▶ _Task_:
Word for word, retype the tail of the data below, starting with the line that has "This screenshot has height=679, width=1200." and including the last line.

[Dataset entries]

· · ·

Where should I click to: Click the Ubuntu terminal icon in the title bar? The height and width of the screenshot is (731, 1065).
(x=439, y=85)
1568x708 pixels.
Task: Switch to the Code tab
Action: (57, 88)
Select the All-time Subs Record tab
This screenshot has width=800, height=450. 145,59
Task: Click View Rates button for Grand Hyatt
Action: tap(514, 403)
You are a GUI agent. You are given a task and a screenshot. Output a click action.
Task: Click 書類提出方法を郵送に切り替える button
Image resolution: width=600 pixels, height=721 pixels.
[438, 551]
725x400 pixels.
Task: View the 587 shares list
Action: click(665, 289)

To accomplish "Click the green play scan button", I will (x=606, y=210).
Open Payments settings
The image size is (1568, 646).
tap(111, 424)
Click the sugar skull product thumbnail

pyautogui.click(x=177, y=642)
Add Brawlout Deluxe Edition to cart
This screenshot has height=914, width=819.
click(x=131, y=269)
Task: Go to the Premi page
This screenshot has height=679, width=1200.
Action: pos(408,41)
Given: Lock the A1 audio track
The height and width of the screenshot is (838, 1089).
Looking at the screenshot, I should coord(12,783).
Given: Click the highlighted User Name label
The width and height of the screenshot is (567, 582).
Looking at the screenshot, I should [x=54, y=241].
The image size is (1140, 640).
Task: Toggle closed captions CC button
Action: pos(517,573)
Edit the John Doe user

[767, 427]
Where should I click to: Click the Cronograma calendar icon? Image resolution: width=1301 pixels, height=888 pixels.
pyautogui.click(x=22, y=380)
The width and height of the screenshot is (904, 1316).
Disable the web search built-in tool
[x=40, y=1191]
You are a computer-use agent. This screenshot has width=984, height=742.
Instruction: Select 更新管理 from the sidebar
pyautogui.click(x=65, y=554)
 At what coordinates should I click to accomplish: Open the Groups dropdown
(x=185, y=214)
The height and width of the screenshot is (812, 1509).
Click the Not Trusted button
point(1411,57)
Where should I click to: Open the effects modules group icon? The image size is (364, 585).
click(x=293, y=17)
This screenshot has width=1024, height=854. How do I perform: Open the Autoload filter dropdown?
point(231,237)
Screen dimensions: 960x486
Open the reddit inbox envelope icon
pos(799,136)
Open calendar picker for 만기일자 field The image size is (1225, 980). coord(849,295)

· · ·

▶ _Written answer_:
This screenshot has height=679, width=1200.
Action: pos(408,41)
Given: Lock the A1 audio track
The height and width of the screenshot is (838, 1089).
Looking at the screenshot, I should coord(12,783).
Given: Click the highlighted User Name label
The width and height of the screenshot is (567, 582).
Looking at the screenshot, I should [x=54, y=241].
The image size is (1140, 640).
Task: Toggle closed captions CC button
Action: pos(517,573)
Edit the John Doe user

[767, 427]
Where should I click to: Click the Cronograma calendar icon? Image resolution: width=1301 pixels, height=888 pixels.
pyautogui.click(x=22, y=380)
The width and height of the screenshot is (904, 1316).
Disable the web search built-in tool
[x=40, y=1191]
You are a computer-use agent. This screenshot has width=984, height=742.
Instruction: Select 更新管理 from the sidebar
pyautogui.click(x=65, y=554)
 At what coordinates should I click to accomplish: Open the Groups dropdown
(x=185, y=214)
The height and width of the screenshot is (812, 1509).
Click the Not Trusted button
point(1411,57)
Where should I click to: Open the effects modules group icon? The image size is (364, 585).
click(x=293, y=17)
This screenshot has width=1024, height=854. How do I perform: Open the Autoload filter dropdown?
point(231,237)
Screen dimensions: 960x486
Open the reddit inbox envelope icon
pos(799,136)
Open calendar picker for 만기일자 field The image size is (1225, 980). coord(849,295)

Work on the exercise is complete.